Wednesday, March 23, 2011

The Tree House

The Dream: I am with three people: a young dark-haired Frenchman, a girl of about 8 to 10, and Aunt Peggy. I know an English pub nearby that has a tree-house over a stream, and I want to show it to the young man who doubts it exists. I find the place. The tree-house has changed a lot since I last saw it. The structure looks far more planned and sturdy, as if lawyers had warned the owner about getting rid of potential hazards. It has lost a lot of its charm, but at least it's still there. It has an unusual staircase, very narrow at the bottom as if to make it impossible for an adult to gain access. I wonder if I can squeeze myself into the narrow stairwell and if I do, whether or not it will be possible to get down again. Then I notice there are some wider stairs on the other side that I could use. Nevertheless I squeeze myself into the narrow staircase and go up to the house over the stream. The four of us are at the top, wandering around. All enjoy it, but I feel it’s become too industrial, not like the more human and haphazard children’s structures of my youth. This place--too sturdy, over planned, mechanical—has lost its soul and poetry.
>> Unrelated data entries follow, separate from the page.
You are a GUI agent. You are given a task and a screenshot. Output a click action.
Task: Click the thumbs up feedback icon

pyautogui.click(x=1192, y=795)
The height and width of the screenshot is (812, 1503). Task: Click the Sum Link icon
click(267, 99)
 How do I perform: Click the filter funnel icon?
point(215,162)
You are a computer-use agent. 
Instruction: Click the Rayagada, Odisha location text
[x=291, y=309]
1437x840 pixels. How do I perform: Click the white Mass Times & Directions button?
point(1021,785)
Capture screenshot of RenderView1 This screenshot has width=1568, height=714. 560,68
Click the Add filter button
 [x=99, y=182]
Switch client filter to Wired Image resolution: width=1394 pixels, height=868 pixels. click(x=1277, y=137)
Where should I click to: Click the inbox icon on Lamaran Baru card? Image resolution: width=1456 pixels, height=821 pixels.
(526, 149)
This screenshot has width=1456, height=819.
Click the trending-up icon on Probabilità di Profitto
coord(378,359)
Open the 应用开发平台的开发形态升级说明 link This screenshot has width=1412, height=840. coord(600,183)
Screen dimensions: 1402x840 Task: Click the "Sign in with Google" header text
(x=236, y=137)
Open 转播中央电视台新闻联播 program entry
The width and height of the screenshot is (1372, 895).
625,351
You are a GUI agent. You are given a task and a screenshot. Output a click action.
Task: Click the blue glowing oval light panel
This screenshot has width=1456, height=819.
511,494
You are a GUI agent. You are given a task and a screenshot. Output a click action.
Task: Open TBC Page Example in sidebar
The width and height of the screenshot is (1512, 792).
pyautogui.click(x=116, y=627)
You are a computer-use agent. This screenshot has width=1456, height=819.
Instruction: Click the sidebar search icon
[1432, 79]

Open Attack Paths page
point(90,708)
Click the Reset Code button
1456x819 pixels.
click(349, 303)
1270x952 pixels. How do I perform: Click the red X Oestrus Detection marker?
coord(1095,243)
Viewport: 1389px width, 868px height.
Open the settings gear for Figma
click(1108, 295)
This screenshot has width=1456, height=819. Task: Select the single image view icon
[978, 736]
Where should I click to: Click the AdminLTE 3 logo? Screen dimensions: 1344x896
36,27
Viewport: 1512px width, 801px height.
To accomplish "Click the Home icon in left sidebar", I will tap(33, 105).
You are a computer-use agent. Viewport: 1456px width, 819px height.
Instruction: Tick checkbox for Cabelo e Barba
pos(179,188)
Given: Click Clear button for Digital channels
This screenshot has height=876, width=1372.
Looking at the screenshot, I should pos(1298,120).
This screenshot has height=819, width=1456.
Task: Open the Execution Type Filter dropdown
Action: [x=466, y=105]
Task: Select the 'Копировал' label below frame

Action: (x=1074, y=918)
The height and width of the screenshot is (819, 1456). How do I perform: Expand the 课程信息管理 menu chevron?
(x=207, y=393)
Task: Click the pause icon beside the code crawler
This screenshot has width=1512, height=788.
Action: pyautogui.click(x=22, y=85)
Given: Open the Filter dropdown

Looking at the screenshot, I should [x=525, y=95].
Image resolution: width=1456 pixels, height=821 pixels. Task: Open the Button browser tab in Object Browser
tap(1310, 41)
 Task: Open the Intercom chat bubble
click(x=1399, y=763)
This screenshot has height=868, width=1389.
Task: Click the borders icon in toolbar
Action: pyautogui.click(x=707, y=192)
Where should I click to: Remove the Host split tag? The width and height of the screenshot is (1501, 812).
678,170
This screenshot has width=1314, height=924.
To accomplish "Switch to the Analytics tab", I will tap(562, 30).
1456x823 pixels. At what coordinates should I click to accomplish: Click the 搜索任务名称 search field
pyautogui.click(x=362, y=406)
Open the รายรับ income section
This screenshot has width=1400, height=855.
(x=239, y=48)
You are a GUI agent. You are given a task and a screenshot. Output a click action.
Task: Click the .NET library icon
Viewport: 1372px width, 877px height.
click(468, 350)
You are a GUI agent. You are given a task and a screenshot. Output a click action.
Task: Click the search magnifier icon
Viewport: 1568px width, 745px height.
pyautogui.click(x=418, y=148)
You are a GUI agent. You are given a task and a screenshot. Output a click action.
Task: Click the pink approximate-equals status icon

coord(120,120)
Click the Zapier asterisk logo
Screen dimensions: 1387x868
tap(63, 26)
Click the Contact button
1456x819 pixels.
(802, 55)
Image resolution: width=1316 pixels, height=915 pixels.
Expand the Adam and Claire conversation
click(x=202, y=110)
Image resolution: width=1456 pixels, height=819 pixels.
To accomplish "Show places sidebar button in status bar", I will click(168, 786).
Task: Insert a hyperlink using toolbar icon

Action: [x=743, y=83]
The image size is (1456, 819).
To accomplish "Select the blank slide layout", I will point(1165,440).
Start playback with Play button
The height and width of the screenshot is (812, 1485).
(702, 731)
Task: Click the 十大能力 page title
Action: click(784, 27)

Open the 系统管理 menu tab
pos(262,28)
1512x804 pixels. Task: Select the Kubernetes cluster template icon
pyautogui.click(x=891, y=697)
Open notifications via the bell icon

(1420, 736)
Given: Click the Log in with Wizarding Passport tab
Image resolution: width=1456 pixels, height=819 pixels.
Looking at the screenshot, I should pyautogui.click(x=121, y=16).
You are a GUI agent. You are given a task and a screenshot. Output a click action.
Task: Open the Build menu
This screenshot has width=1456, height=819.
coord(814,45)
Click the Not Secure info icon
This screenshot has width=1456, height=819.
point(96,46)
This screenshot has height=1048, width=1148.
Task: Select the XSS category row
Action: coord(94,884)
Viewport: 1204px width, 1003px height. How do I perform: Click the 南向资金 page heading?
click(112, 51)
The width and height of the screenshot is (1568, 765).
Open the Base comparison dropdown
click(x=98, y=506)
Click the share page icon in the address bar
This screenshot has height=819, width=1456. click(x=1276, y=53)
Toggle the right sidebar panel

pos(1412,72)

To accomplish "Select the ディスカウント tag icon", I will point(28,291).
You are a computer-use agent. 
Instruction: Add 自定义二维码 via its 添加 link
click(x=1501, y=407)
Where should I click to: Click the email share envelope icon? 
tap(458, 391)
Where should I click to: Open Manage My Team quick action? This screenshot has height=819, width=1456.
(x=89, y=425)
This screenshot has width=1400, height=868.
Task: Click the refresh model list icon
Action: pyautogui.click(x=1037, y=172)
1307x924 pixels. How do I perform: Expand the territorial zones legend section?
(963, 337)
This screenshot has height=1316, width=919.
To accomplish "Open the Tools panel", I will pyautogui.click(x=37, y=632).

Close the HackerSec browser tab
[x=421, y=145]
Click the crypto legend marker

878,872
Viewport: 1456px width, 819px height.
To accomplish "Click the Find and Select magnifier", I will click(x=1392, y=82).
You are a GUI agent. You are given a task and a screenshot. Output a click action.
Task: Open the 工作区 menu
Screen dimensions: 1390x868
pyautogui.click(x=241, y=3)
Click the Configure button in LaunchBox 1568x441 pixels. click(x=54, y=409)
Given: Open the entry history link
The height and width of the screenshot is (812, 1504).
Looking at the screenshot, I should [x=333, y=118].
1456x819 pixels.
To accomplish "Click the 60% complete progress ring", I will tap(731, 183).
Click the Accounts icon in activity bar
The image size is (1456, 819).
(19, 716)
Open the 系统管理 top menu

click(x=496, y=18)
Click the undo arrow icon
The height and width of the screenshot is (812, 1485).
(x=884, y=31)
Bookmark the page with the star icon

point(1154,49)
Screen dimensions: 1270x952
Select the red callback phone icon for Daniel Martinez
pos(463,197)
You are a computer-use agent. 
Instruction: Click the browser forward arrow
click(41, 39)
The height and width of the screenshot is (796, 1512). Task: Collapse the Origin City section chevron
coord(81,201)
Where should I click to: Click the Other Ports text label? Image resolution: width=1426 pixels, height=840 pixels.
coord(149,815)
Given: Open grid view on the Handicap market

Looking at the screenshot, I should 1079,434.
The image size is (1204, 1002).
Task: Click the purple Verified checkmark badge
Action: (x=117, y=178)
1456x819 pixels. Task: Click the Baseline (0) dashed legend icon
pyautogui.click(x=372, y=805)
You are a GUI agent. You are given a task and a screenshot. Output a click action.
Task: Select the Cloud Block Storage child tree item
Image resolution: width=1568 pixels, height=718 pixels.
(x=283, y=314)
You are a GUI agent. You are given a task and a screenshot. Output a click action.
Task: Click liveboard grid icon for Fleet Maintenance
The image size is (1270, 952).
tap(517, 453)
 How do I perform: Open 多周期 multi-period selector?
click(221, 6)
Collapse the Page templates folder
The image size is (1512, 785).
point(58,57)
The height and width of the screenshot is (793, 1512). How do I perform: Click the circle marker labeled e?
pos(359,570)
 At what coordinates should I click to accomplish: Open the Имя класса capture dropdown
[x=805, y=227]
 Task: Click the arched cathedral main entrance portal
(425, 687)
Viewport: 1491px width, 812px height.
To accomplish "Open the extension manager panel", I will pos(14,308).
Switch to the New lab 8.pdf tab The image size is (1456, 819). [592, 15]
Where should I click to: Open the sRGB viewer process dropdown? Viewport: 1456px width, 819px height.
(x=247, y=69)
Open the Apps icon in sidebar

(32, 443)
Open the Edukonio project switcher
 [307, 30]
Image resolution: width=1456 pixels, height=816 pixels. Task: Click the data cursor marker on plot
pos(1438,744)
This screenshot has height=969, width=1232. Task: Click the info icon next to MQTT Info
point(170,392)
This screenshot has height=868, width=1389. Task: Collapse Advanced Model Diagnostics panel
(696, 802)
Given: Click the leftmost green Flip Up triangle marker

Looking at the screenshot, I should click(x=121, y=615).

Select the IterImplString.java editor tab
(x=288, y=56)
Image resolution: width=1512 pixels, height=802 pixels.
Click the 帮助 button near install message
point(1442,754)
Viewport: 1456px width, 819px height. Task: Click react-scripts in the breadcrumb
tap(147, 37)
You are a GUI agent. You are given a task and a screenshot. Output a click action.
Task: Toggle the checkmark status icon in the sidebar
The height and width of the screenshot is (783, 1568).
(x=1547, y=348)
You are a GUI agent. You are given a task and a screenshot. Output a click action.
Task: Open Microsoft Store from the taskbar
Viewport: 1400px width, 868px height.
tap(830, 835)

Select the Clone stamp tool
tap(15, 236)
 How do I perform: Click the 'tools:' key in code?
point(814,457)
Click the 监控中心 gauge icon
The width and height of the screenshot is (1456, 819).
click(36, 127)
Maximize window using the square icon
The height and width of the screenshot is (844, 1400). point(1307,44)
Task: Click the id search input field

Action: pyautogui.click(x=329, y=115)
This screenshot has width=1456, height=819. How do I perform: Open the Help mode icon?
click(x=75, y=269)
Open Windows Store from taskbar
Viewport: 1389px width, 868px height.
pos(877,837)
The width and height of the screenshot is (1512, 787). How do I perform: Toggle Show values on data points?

Interpretation: This dream reinforces what the previous dream was driving at: I’ve lost some valuable part of myself that is connected to childhood. I’ve become too rigid (the structure looks planned and sturdy).  This elevated trait of childhood (represented by the tree house) still brings pleasure, but is in danger of being changed to the point of its annihilation. The dream is pointing out the danger (losing soul and poetry) of being too careful.